De sterke sound van Limp Bizkit kwam vooral van gitarist Wes Borland. Een eenmans-commando die een leger aan gitaren lijkt te bespelen. Om de laatste twijfelaars te overtuigen zette hij een resem korte covers in: 'Master of Puppets' (Metallica), 'South of Heaven' (Slayer), 'Hangar 18' (Megadeth) en 'Cowboys From Hell' (Pantera). Borland kreeg een mega-moshpit in ruil. Na die korte ronde vol eremetaal volgde 'My Generation'. Fred Durst ging het publiek opzoeken en zong 'Livin' It Up' hangend over de eerste rijen. 

Toen zijn micro niet meer mee wilde, smeet hij die in de kolkende massa. Om nadien, spelend met en gezeten op een plastic reuzeneend, toch even serieus te worden. "Bedankt om ons in jullie huis uit te nodigen", knikte de rapper oprecht. Er volgden een aantal verzoeknummers. "Karaoke op Alcatraz", noemde Durst het. 'Smells Like Teen Spirit' van Nirvana werd door de gitarist met zijn half witte en half zwart geschminkte gezicht gezongen.
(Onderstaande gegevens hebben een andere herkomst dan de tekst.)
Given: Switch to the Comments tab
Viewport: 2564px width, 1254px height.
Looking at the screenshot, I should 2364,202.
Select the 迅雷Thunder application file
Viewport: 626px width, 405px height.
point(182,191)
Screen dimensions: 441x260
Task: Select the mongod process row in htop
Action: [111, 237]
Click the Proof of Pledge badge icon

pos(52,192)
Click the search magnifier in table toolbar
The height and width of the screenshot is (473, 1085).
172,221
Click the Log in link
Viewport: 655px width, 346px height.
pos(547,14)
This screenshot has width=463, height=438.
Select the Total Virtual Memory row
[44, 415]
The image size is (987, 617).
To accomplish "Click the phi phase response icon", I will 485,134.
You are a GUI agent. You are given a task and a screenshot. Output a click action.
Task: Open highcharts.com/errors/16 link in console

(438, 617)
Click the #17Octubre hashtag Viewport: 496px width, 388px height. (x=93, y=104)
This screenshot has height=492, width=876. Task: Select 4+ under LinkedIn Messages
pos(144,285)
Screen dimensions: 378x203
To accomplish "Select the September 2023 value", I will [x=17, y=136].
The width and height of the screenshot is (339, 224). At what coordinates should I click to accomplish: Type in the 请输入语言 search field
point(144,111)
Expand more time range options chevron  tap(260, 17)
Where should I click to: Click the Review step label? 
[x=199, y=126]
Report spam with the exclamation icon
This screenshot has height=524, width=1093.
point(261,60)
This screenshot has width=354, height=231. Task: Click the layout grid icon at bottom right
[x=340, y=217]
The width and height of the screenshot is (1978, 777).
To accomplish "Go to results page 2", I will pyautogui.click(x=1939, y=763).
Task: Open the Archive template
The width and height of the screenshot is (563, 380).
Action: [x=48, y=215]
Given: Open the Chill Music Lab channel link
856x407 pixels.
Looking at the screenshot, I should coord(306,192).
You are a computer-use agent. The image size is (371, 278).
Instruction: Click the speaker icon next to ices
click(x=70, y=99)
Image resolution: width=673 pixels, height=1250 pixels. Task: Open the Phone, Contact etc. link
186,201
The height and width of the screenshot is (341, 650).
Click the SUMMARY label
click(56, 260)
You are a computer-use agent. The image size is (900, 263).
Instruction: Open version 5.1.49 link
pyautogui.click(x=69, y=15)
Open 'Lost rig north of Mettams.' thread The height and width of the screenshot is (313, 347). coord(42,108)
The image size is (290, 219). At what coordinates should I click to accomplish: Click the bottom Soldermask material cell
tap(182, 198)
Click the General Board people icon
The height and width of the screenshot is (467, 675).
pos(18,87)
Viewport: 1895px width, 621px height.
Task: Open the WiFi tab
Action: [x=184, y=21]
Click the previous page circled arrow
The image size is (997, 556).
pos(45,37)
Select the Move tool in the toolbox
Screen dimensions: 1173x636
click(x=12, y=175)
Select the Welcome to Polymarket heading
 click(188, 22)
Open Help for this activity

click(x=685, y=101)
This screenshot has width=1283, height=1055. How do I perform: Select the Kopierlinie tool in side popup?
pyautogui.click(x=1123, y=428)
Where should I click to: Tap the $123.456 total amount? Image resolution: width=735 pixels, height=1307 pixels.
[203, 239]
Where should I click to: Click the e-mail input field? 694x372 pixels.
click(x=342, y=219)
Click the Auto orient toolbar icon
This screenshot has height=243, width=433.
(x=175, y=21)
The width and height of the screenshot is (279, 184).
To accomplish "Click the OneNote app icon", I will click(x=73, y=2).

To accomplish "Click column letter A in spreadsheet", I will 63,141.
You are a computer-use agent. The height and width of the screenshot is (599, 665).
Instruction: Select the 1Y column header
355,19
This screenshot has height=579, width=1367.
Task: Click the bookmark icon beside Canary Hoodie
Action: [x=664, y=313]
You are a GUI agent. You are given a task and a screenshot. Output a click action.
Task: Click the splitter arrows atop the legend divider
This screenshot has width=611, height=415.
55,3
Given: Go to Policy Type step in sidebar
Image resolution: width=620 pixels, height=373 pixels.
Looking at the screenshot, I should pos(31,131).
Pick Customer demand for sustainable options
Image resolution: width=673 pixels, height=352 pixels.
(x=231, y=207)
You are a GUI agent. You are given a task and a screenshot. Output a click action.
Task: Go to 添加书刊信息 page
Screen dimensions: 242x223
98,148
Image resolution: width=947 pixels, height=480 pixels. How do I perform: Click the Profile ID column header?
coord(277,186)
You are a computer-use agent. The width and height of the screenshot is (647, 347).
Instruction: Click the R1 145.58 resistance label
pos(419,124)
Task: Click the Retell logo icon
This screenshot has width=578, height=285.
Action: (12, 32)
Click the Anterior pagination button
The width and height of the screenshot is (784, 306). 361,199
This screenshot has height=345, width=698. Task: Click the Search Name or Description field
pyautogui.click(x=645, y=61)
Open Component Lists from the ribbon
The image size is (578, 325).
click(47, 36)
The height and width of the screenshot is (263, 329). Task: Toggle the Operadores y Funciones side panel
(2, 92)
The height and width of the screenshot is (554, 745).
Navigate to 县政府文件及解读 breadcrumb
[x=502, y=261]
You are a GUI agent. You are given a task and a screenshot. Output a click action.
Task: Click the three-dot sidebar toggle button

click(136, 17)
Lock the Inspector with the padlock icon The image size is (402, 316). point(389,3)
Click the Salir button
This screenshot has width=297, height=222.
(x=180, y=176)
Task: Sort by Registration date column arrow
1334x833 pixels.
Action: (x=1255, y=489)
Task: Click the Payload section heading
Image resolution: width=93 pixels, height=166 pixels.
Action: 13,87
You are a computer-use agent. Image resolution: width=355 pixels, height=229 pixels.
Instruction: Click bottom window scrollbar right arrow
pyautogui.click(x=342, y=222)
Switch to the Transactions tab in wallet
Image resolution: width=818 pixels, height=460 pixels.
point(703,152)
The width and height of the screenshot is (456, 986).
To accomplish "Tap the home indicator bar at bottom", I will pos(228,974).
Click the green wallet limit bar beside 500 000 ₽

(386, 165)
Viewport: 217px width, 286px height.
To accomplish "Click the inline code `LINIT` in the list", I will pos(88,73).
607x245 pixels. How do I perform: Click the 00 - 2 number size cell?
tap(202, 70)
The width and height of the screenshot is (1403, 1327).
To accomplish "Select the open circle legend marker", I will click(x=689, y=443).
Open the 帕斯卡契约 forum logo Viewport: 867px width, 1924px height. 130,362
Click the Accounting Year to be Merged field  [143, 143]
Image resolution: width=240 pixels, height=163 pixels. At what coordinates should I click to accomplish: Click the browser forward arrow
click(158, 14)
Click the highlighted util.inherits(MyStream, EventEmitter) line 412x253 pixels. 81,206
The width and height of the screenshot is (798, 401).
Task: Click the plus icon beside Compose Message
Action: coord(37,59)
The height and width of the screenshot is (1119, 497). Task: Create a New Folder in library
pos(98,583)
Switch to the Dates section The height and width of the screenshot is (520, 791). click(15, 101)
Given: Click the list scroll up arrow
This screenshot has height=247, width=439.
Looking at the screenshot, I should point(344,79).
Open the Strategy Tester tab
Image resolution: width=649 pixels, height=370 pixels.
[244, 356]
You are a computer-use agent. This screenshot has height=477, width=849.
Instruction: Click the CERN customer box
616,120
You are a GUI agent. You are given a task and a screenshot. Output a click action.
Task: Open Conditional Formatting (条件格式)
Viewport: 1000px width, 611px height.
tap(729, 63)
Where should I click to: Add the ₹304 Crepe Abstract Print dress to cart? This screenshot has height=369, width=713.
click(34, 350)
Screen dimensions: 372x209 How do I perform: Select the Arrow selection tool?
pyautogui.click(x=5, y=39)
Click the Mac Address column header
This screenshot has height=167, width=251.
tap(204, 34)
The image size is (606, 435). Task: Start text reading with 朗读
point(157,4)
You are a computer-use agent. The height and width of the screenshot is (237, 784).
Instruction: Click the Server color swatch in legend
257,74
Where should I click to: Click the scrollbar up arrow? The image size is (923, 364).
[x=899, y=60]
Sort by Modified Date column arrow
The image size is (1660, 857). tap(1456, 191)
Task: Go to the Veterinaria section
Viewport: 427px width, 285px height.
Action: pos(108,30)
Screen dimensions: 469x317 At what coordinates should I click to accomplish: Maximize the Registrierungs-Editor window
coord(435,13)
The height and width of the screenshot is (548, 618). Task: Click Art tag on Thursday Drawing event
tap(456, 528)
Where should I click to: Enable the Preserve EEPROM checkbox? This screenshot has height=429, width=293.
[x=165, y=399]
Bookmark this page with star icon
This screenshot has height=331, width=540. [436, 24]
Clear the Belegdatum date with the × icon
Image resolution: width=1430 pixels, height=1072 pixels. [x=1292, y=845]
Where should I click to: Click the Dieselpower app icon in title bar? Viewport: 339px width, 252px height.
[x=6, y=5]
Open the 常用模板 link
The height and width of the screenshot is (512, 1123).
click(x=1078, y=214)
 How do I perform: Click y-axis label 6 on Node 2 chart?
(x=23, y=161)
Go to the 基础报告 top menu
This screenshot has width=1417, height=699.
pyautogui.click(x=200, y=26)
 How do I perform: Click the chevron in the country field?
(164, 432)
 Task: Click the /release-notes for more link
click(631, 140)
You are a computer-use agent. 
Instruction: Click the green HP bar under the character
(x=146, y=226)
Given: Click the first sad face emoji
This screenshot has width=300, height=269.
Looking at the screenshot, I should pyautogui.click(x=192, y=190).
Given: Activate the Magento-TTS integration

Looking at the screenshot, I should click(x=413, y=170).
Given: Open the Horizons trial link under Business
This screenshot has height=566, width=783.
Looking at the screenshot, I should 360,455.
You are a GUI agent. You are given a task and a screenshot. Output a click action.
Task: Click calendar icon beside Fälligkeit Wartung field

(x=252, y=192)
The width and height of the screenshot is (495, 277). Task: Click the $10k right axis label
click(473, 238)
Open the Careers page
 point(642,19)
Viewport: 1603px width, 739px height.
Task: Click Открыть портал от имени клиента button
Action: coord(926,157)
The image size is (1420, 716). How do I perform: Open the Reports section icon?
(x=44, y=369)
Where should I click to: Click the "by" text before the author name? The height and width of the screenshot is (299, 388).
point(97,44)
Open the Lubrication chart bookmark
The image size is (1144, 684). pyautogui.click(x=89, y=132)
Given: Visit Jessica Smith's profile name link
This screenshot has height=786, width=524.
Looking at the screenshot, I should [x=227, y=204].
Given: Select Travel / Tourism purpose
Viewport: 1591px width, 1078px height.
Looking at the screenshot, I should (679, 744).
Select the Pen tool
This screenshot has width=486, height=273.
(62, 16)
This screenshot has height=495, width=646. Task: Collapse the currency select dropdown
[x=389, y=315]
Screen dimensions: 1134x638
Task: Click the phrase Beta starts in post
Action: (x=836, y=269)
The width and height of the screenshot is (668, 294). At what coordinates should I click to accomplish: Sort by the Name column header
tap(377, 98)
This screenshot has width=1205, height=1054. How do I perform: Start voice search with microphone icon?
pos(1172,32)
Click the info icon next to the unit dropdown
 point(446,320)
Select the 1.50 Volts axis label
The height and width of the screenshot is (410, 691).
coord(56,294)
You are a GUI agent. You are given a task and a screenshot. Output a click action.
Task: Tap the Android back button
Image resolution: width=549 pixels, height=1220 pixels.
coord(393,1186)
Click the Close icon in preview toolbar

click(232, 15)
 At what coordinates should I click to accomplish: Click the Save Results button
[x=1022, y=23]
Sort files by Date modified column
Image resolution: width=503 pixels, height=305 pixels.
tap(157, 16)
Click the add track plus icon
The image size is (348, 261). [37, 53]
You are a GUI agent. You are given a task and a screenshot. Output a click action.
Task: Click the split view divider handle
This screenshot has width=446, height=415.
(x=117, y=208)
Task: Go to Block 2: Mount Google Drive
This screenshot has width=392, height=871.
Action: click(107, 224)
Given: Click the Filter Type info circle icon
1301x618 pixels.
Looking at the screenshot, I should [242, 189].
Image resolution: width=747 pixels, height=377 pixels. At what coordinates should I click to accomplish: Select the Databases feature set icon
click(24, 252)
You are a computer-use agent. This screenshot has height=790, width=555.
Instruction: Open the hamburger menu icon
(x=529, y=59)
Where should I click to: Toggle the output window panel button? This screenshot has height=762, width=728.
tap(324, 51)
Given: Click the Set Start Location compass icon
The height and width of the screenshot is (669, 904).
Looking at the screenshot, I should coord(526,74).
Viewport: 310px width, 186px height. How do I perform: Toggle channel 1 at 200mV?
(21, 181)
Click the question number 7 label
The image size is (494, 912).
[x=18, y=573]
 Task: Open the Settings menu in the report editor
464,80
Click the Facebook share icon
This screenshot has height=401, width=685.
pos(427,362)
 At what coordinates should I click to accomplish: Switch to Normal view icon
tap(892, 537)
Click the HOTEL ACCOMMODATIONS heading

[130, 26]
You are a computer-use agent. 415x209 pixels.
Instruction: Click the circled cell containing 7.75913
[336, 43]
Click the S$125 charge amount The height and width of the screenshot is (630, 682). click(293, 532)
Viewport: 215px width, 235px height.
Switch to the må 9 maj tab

Die zette nadien ook feilloos 'Killing in the Name Of' (Rage Against the Machine) in. Wat voor een statement dit precies was, daar zijn we nog niet uit. Het leek of Limp Bizkit wou aantonen dat die muziek tijdlozer was dan die van hen zelf. Of misschien wilden ze gewoon lol trappen.

Met hun bekende cover van 'Behind Blue Eyes' (The Who) kreeg Durst ook de vrouwen aan het zingen. In een moordend 'Break Stuff' trok de rapper weer naar voor in het publiek. De gitarist dook zelfs over de dranghekken en ging in de moshpit spelen. Daar moet hij zich behoorlijk pijn hebben gedaan, want hij kwam vloekend en tierend terug het podium op. Borland ramde zijn versterker omver, maar miste tegelijk geen noot van slotsong 'Take A Look Around'. Het gekende deuntje uit de films van Mission: Impossible schalde over De Lange Munte. Limp Bizkit: een onmogelijke opdracht op Alcatraz? They chose to accept it. En daar werden ze ook voor beloond.